**PROBLEM TO SOLVE**
Tally up the lines below containing the string "Select", then write the number alone.

**PROVIDED DATA**
────────────────────

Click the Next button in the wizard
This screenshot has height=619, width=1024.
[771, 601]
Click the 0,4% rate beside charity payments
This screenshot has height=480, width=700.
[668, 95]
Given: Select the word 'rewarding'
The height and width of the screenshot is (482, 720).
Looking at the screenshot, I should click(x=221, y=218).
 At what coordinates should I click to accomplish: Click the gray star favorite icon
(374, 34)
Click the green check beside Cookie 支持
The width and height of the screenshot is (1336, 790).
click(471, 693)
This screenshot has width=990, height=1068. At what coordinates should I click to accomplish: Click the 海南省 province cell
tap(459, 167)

────────────────────

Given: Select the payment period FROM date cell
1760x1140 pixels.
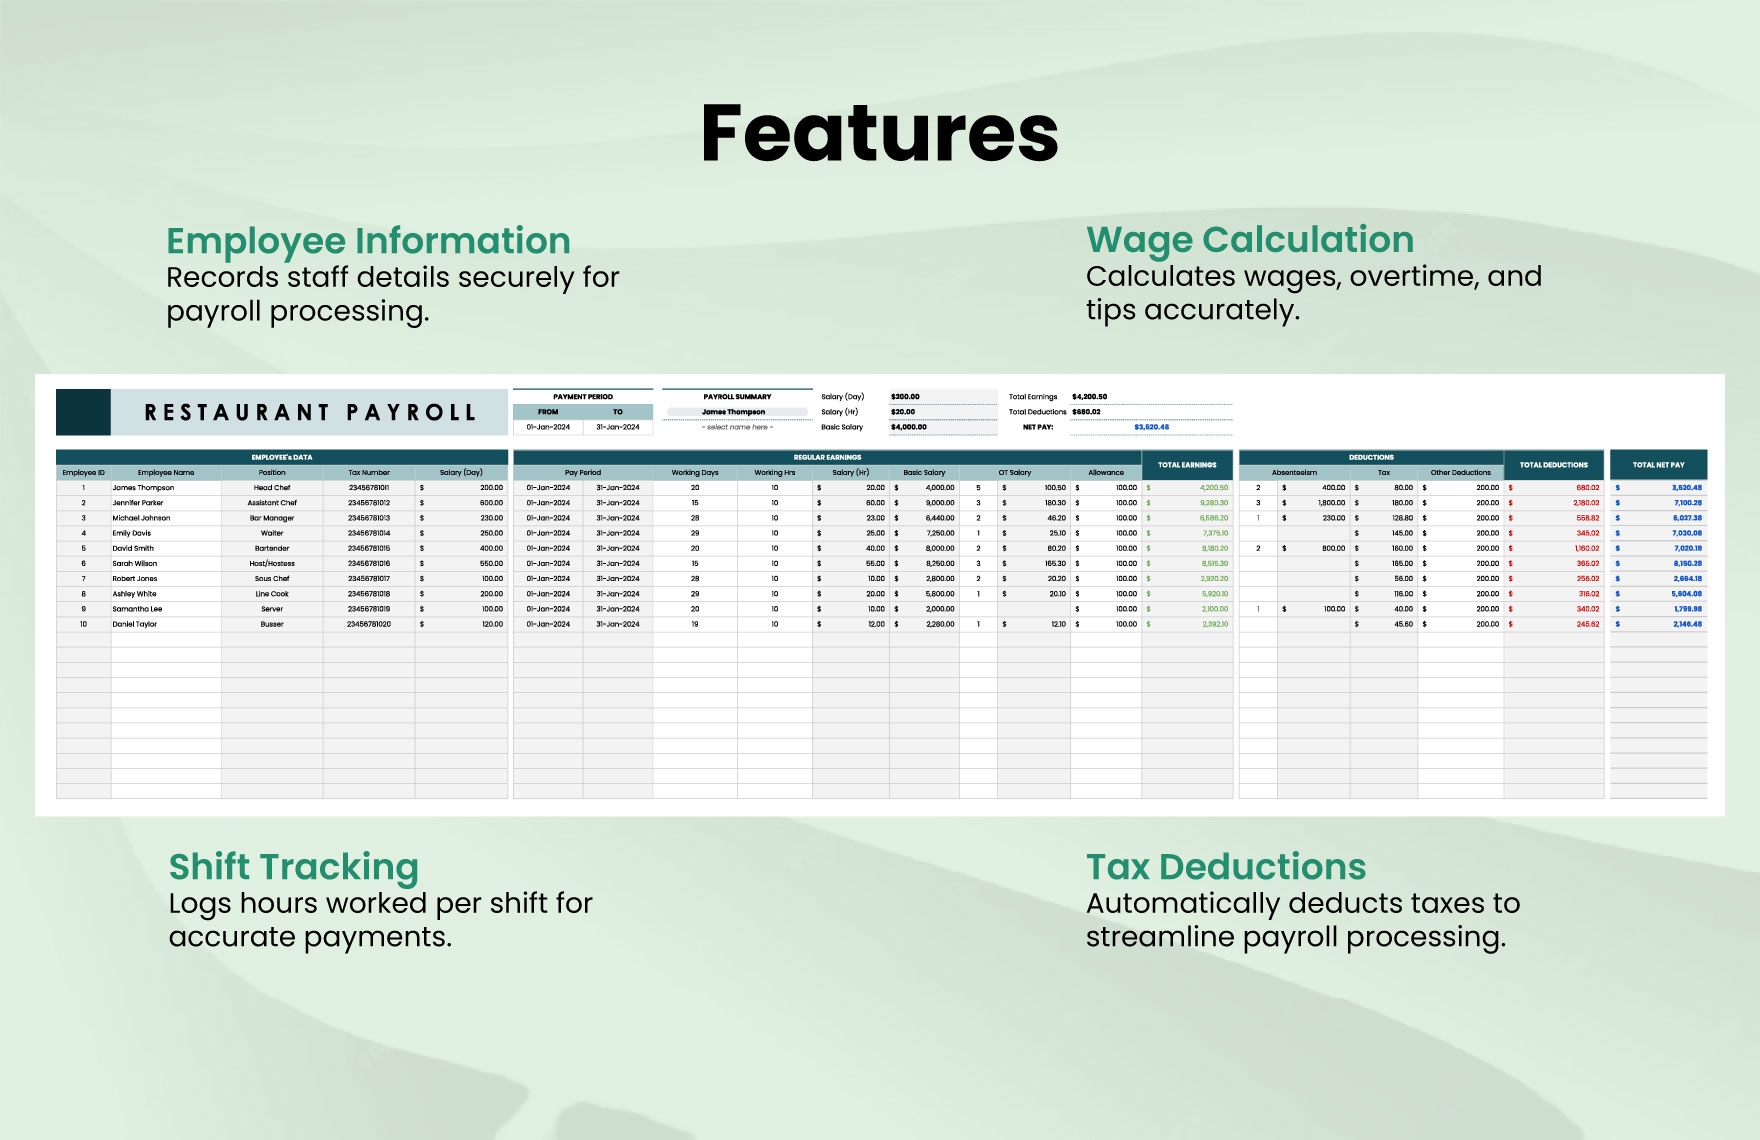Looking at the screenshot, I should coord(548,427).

────────────────────

**ANSWER BELOW**
2